Les habits neufs du président Trump

Si on ne comprend rien à ce qui se passe aujourd’hui à Washington, si le futur paraît d’une inquiétante opacité, il faut regarder en arrière : vers les quatre années « d’exil » (2021- 2025) que l’ex-président Trump a endurées dans sa Maison-Blanche-bis de Mar-a-Lago, et que le journaliste Michael Wolff a scrutées sans la moindre bienveillance. « Trump-obsessed », Wolff a méthodiquement suscité/recueilli des monceaux de confidences/trahisons en provenance d’une nuée de courtisans recrus de jalousies et de frustrations. À la lumière (si l’on peut dire) de ce passé-là, tout ce que l’on vit actuellement s’éclaire, mais d’une lueur peu rassurante. Wolff avait déjà raconté comment Le Donald était arrivé à sa première présidence après une campagne consternante et sans l’avoir vraiment souhaité (il entendait juste « devenir l’homme le plus connu au monde », faire encore du fric et jouer tout son soûl au golf). Il était non seulement mal préparé à exercer une telle responsabilité, mais hélas dépourvu des compétences indispensables (« Il ne connaît rien à rien, hormis la promotion immobilière, et c’est un épouvantable manager » écrit James Surowiecki dans la Yale Review). On connaît la suite – « quelque chose de plutôt comique, si ce n’était aussi répugnant et terrifiant », assène Surowiecki – jusqu’au bouquet final, « l’élection volée » et le quasi-coup d’État du 6 janvier 2021.
——————————
--- Tâche courte 1 ---
D'après l'extrait sur l'exil de Trump, dans quelle résidence l'ex-président a-t-il passé les années 2021 à 2025 ?
--- Tâche courte 2 ---
Prolongez l'extrait sur les années d'exil de Trump à la suite de sa dernière phrase.

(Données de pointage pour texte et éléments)
——————————
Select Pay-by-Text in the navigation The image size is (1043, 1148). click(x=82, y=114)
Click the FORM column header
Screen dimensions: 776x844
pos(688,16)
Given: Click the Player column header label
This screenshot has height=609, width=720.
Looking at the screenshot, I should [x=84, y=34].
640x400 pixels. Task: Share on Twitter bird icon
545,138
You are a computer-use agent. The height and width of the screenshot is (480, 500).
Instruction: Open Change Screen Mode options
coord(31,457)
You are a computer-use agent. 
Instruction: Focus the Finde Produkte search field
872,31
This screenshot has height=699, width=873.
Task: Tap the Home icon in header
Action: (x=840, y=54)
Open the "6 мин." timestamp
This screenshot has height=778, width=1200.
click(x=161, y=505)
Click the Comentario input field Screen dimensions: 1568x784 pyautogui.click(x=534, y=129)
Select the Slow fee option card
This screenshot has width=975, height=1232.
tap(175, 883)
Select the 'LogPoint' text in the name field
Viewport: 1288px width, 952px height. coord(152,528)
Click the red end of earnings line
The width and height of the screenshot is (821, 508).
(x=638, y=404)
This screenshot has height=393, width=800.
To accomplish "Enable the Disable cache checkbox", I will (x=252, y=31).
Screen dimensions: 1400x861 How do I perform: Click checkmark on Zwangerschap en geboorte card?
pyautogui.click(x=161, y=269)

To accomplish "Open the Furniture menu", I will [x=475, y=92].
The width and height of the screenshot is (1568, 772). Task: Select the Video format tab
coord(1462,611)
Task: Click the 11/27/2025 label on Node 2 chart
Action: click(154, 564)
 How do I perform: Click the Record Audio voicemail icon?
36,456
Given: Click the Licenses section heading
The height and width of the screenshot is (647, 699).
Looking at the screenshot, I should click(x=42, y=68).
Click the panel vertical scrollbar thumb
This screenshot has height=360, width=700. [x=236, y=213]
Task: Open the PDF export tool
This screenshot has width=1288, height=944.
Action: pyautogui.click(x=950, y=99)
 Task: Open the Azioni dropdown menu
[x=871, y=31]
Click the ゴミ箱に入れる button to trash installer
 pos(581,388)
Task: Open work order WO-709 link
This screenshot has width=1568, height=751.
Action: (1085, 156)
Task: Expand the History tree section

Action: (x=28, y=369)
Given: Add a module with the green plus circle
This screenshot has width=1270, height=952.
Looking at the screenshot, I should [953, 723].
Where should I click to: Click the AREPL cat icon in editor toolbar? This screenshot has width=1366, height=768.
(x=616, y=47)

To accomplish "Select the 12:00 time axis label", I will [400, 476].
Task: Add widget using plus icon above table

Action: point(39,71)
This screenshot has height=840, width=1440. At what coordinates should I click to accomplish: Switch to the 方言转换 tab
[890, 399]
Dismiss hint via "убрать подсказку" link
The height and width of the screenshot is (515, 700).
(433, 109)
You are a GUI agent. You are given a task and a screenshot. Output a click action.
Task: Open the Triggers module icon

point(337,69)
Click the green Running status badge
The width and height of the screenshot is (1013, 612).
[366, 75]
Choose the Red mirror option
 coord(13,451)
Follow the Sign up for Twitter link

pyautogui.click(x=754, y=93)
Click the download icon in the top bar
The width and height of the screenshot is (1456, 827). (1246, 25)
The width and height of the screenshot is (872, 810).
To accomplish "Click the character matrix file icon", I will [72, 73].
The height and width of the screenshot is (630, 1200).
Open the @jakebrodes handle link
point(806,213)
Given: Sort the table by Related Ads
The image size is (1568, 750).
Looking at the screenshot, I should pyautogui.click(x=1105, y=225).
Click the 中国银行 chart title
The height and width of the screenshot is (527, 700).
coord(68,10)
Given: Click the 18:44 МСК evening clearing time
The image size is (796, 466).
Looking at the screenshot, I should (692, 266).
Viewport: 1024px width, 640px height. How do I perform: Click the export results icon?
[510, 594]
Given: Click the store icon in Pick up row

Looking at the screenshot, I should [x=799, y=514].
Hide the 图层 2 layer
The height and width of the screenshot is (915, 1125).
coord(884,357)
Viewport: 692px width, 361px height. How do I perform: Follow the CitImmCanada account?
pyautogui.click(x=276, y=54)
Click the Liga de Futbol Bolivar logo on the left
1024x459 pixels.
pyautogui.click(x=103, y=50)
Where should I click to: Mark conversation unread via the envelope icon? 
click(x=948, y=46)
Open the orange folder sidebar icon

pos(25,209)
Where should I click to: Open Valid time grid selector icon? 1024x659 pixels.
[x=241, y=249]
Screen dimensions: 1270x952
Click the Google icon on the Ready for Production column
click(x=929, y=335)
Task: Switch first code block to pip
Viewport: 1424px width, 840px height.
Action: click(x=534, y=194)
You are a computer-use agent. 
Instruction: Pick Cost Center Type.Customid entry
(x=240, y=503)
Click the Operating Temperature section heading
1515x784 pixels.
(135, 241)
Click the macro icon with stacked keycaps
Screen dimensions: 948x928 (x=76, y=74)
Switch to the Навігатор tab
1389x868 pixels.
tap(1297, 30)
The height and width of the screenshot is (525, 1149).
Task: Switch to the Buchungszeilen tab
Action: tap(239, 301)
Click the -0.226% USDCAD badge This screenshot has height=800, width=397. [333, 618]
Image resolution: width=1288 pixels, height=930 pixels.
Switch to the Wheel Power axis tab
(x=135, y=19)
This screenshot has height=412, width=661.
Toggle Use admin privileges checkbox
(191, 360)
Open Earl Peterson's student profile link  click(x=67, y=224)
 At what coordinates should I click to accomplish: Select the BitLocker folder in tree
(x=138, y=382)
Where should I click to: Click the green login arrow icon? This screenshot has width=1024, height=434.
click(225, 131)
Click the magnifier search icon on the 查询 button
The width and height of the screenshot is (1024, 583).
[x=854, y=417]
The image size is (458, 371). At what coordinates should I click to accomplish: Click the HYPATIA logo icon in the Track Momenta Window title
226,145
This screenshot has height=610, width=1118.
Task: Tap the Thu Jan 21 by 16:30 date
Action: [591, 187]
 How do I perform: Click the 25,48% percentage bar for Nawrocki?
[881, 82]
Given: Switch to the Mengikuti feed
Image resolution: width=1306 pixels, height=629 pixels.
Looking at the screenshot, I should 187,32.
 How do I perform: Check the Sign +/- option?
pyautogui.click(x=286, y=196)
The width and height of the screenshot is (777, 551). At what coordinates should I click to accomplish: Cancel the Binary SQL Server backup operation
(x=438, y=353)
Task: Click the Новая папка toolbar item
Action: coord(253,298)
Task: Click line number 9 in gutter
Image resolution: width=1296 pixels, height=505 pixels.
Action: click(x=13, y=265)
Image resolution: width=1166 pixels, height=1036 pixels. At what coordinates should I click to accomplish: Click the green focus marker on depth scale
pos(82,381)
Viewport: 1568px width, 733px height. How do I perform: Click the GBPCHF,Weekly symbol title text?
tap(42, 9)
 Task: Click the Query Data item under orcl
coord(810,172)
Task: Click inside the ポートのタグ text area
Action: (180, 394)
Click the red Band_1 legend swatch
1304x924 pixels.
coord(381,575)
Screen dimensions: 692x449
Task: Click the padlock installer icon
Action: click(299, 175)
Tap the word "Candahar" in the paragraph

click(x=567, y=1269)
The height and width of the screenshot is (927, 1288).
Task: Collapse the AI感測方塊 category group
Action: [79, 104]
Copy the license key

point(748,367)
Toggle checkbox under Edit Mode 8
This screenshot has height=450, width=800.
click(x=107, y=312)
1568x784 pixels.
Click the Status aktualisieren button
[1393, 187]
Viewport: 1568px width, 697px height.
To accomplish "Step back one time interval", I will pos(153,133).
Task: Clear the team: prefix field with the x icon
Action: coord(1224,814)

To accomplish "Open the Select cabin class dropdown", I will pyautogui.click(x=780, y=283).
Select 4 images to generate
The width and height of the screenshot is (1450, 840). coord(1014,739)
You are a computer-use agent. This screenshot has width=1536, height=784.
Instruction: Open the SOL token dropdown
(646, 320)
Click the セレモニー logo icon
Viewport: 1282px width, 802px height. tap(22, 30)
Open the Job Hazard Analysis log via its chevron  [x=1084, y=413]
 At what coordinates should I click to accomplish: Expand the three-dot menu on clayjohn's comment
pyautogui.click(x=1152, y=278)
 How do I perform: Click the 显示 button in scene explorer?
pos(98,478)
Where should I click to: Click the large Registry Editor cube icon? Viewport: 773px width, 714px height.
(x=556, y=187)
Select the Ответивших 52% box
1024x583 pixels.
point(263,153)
——————————
--- Réponse attendue 1 ---
À Mar-a-Lago, sa Maison-Blanche-bis.

--- Réponse attendue 2 ---
Mais ce qui allait se passer dans les livres suivants de la tétralogie trumpienne que Wolff a poursuivie avec acharnement (et une indignation mêlée d’admiration incrédule) est encore plus ahurissant. Un : Trump est sincèrement et irréductiblement persuadé qu’il y a eu trucage. Deux : Mar-a-Lago deviendra le décor surréaliste et théâtral d’une réalité « extra-cartésienne », où une cour des miracles d’aigrefins, de fayots opportunistes, de milliardaires énamourés et de jolies conspirationnistes entretiendra dans son illusion celui qu’on continuerait d’appeler « Mr. President » – une illusion abondamment promue via le réseau social trumpien, le très mal nommé Truth Social. Trois : tandis que le Roi Lear de Floride joue au golf en vitupérant, il doit aussi faire face aux assauts juridiques motivés par ses débordements multidirectionnels, politiques, comptables, organisationnels, sexuels... Il faut donc que Trump mobilise une ruineuse armée d’avocats et la malmène épouvantablement pour qu’elle le défende par tous les moyens, au civil ou au pénal, devant des tribunaux fédéraux ou étatiques (Géorgie, New York, Colorado, Floride). Cela n’empêche pas toutefois l’ex-président de côtoyer de plus en plus près la prison et, pire encore, la ruine financière et l’humiliation de ne pouvoir payer personnellement, lui qui se disait multimilliardaire, une caution de 454 millions de dollars. Mais – MAIS – grâce à sa combativité hors norme, Trump va se sortir de presque tous ses embarras.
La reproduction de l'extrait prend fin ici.